* [REQUIRED ACTION] Among the records, find the lines that hold the string "orange" and return them.

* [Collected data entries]
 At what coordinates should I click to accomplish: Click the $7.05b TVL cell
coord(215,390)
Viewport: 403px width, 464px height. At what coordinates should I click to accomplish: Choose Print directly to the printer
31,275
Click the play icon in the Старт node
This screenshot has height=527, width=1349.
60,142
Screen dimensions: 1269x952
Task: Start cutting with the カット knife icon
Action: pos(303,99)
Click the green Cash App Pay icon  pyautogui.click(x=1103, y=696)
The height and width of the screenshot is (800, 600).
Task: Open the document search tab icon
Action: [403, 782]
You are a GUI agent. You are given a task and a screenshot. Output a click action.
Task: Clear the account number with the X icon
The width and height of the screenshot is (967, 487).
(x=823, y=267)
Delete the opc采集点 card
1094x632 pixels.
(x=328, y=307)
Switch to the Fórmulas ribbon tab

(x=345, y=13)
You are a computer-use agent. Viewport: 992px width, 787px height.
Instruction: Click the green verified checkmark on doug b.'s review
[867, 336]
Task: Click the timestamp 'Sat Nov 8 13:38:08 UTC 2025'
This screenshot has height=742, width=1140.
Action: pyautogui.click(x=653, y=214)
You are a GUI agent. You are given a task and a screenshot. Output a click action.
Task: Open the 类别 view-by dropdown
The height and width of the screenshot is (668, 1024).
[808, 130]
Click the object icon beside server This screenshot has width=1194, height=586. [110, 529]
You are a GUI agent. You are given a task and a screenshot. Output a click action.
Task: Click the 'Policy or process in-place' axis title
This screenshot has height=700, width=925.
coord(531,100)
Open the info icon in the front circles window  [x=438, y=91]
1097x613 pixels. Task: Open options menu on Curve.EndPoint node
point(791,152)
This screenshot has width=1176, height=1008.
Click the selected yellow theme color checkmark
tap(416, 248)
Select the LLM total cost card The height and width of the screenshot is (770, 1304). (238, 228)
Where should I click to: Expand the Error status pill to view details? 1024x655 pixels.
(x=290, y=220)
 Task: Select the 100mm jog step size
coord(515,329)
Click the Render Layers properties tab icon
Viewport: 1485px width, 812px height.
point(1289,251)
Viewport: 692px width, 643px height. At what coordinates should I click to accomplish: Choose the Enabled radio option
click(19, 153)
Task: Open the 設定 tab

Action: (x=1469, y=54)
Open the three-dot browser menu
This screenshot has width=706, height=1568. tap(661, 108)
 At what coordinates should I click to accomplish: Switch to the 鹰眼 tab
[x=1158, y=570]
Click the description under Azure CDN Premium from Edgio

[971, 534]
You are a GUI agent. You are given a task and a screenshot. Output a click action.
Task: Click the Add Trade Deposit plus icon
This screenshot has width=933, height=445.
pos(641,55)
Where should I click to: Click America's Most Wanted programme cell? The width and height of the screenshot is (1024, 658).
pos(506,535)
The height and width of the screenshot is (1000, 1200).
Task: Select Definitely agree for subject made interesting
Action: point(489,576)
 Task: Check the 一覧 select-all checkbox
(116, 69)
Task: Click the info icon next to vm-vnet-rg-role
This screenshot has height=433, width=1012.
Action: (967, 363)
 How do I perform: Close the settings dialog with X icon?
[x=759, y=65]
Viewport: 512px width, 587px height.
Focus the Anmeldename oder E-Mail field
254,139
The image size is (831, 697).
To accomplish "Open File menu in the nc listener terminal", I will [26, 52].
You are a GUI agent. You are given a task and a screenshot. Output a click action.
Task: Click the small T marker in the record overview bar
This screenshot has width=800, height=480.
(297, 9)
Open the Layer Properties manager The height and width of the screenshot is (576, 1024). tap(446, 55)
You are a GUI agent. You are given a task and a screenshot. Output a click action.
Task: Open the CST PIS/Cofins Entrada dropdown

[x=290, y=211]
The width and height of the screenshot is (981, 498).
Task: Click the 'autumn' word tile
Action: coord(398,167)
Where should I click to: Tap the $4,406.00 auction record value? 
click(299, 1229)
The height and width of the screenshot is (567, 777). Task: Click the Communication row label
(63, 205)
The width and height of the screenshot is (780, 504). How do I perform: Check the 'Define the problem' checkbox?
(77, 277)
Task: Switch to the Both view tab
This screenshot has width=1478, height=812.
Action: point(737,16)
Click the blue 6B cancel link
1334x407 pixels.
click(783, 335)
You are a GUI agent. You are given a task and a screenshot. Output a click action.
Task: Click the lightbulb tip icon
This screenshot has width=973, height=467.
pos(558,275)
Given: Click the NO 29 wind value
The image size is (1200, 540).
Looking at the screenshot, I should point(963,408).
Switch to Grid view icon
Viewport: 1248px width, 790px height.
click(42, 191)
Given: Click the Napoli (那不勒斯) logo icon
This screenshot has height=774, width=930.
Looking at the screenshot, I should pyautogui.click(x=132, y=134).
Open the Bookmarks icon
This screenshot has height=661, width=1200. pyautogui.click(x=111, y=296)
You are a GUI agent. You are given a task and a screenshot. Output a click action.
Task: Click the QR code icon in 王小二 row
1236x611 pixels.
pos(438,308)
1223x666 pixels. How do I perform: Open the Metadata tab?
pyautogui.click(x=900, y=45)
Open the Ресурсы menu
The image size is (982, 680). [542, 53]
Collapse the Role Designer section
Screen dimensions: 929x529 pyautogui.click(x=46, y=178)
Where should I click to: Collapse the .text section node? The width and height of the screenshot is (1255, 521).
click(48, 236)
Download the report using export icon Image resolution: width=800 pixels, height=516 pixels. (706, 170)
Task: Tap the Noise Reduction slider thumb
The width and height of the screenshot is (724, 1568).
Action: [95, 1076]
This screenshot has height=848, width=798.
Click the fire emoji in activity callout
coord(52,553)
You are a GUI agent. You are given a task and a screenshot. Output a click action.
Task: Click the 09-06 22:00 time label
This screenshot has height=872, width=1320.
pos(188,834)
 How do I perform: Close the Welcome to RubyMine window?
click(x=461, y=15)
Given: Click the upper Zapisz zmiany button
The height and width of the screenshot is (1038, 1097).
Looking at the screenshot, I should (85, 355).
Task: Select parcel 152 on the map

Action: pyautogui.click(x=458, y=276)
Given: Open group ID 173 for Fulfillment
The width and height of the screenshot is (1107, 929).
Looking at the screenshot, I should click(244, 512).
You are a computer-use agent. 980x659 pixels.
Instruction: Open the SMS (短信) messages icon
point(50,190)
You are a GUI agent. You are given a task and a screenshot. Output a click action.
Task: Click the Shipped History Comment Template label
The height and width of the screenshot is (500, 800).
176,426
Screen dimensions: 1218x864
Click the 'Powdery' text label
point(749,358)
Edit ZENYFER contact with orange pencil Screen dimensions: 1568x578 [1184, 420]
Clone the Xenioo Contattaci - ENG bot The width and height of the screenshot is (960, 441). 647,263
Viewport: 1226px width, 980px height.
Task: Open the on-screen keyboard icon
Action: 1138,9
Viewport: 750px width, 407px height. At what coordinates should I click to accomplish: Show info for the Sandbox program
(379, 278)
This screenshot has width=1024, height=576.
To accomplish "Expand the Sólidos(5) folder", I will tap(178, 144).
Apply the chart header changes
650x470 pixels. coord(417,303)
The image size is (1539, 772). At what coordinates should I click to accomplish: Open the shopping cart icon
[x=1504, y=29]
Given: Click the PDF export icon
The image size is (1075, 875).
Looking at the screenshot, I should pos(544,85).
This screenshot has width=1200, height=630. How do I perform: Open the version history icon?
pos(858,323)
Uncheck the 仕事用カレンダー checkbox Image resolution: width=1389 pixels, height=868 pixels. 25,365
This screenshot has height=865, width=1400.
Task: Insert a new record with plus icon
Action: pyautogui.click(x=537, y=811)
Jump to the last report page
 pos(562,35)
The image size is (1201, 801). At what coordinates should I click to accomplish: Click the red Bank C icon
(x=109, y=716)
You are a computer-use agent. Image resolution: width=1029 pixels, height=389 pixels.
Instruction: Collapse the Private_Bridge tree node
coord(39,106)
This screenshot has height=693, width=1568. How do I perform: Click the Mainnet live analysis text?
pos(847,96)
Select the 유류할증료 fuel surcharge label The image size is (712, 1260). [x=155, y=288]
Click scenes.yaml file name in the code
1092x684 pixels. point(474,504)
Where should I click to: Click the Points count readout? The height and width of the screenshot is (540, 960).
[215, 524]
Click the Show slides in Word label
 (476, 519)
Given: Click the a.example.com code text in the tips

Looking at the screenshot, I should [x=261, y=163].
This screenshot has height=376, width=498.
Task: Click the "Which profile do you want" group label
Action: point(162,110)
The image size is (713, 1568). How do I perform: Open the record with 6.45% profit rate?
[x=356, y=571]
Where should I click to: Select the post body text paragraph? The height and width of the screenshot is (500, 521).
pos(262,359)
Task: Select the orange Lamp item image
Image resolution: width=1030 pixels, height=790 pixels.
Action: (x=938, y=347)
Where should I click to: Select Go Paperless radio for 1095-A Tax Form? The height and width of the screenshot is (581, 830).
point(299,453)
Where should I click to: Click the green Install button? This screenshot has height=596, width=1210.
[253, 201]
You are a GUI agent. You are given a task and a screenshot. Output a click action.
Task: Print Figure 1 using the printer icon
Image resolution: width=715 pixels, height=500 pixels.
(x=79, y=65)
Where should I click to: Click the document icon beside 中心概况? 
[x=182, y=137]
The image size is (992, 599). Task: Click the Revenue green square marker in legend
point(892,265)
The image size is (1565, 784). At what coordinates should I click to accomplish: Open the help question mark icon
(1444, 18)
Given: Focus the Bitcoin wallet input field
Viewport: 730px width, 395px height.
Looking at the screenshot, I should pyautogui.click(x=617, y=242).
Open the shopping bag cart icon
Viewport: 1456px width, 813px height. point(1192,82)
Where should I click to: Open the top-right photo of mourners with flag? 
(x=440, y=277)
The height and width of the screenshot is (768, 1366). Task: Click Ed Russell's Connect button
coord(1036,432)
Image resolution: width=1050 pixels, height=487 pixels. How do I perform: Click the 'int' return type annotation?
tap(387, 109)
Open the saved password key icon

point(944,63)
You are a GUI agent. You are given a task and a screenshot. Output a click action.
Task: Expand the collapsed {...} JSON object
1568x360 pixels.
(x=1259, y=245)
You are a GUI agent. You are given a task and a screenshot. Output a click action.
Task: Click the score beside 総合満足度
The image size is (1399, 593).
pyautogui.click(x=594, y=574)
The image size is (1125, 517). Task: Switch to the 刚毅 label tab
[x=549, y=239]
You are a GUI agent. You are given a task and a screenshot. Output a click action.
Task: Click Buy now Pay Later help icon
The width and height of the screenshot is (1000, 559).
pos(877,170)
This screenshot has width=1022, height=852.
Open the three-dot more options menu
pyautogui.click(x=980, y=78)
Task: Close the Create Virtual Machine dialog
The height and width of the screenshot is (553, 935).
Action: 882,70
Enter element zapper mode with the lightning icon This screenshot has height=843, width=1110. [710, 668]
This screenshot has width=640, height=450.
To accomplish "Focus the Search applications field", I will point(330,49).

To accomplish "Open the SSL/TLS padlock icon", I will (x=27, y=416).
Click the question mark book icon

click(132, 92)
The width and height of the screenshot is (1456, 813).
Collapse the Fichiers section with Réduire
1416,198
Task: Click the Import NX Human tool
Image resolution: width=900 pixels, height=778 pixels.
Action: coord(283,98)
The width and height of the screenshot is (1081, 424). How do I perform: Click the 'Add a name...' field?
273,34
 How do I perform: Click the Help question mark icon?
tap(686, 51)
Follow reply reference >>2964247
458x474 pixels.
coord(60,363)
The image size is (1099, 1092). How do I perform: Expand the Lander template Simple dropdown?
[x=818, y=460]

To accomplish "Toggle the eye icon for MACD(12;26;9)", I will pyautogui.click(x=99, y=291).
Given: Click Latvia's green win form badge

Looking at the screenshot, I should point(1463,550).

* [EXERCISE SOLUTION]
Edit ZENYFER contact with orange pencil Screen dimensions: 1568x578 [1184, 420]
Task: Select the orange Lamp item image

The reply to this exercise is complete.